What You'll Do
Take full ownership of technical support by serving as the primary responder for escalated issues from customer success. You'll investigate, triage, and determine whether reported problems stem from configuration, user error, or actual defects—then ensure confirmed bugs are passed to engineering with clear reproduction steps and impact analysis.
Proactively monitor platform stability by reviewing alerts, dashboards, and the health of customer environments. Your goal is to detect and resolve issues before they affect users, minimizing disruption and improving system reliability.
Act as a critical link between customers and engineering teams. Translate real-world user feedback into precise technical insights, filter out noise, and ensure urgent matters receive immediate attention without overwhelming developers.
Build the foundation of the support function from the ground up. Design triage workflows, define internal service level agreements, establish escalation protocols, and create a living knowledge base. Implement a structured ticketing system to replace informal messaging, complete with severity classifications and response time standards.

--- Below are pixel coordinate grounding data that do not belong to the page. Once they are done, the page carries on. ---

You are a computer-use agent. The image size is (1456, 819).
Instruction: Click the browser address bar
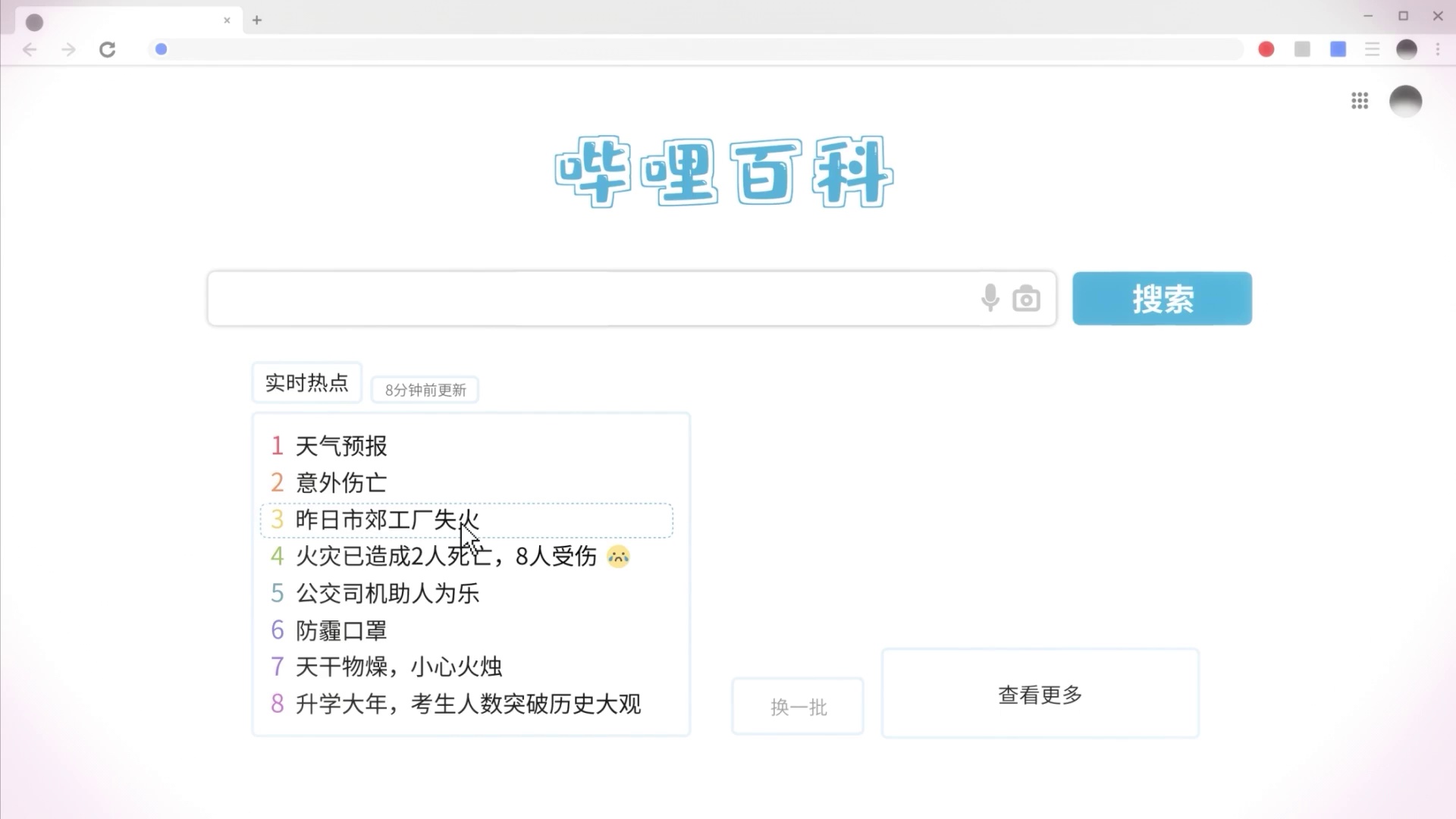point(698,50)
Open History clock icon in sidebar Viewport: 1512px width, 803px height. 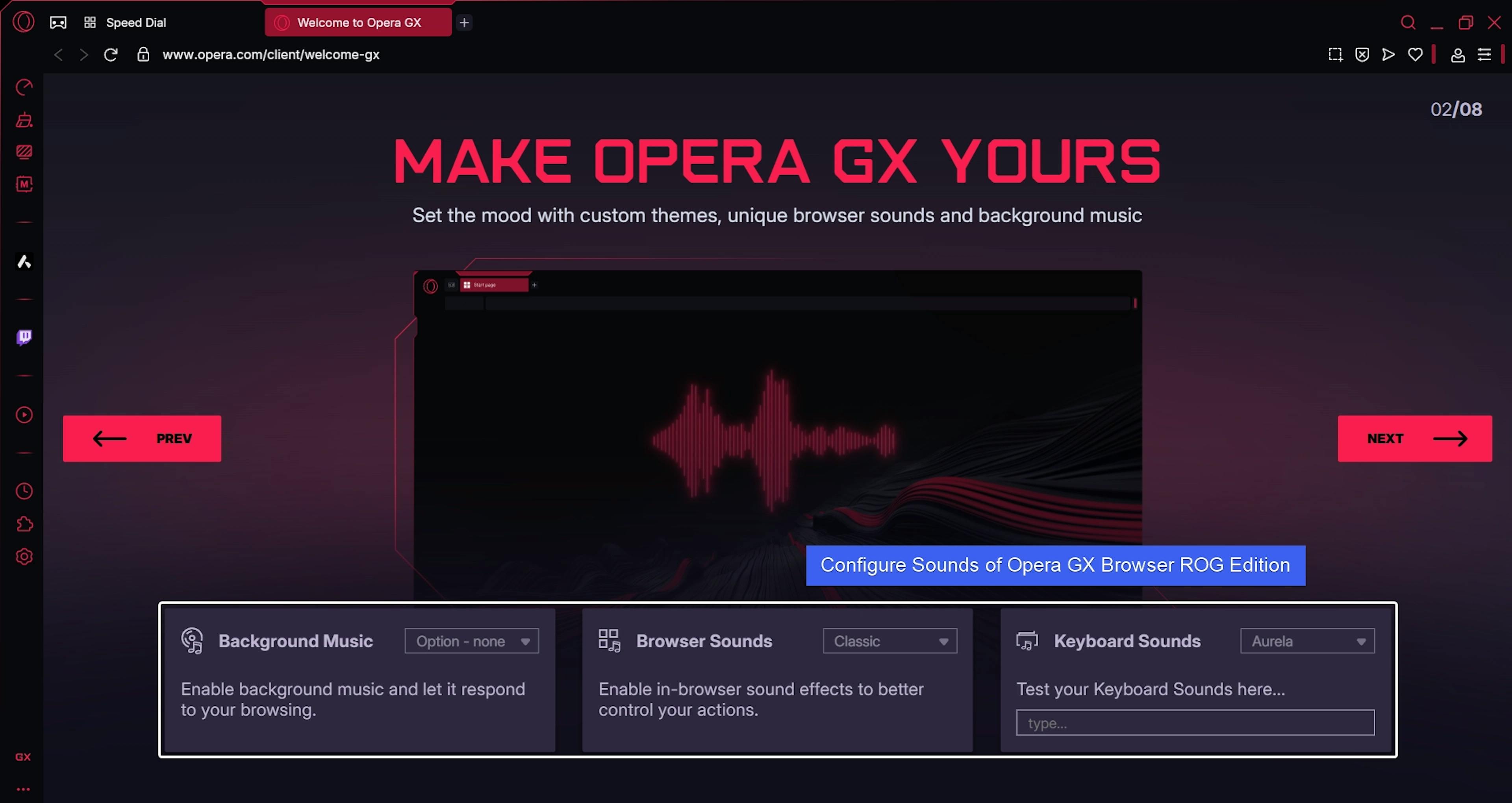pos(24,491)
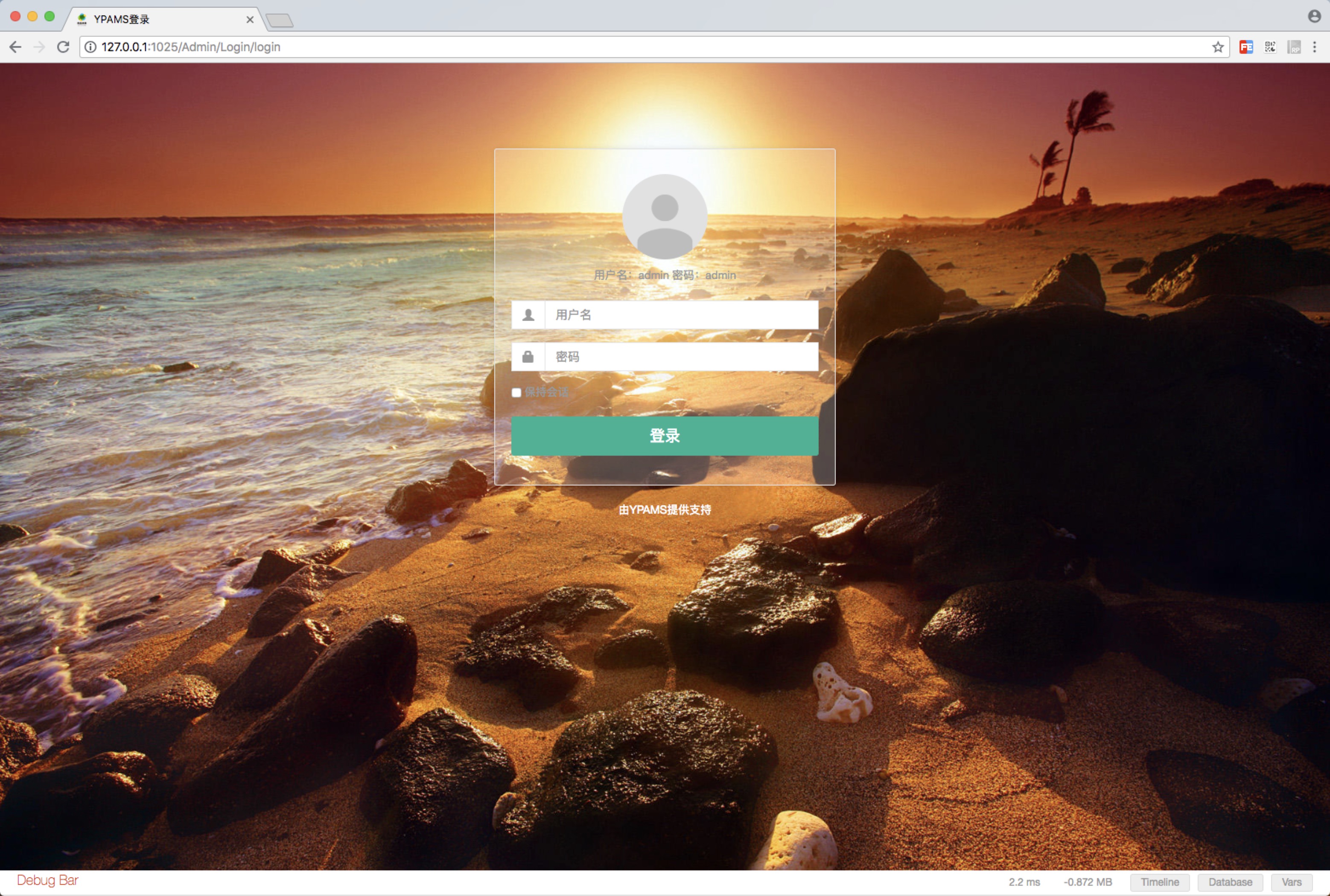Screen dimensions: 1330x896
Task: Open the Vars debug tab
Action: point(1291,882)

Conduct a thorough review of existing monitoring tools and alerting systems. Identify blind spots, refine alert thresholds, and implement daily health checks across all customer instances to catch problems early.
Clear a backlog of open technical issues by investigating root causes, resolving them efficiently, and documenting findings to prevent repeat escalations.
Requirements
- Minimum of 2 years in technical support, support engineering, or SRE roles at a software company
- Proficiency reading logs, navigating Linux systems, and diagnosing issues within application infrastructure
- Familiarity with containerization technologies such as Docker and Kubernetes, including deployment in cloud or on-prem environments
- Strong written communication skills—able to document bugs clearly so engineers can act without follow-up
- Proven ability to work independently in fast-paced, high-responsibility startup settings
- Hands-on mindset: you prefer investigating an issue directly rather than passing it along
- Calm under pressure and committed to fully resolving issues from start to finish
Preferred Qualifications
- Background in utility IT, energy systems, or other regulated sectors
- Experience with observability platforms like PagerDuty, Datadog, or BetterUptime
- Exposure to supporting on-premises or air-gapped deployments
- Prior work in customer-facing technical roles at early-stage startups
Technical Stack
- Docker, Kubernetes, Linux
- PagerDuty, Datadog, BetterUptime
Benefits
- Unlimited paid time off
- Comprehensive health, dental, and vision insurance
- 4% 401(k) matching
Work Mode
This is a hybrid role based at the Phoenix headquarters. The schedule is primarily in-office Monday through Friday, with Wednesday designated as a remote day. Employees are expected to work on-site at least 80% of the time.
Eligibility
Applicants must be U.S. citizens or permanent residents due to Department of Energy export compliance regulations.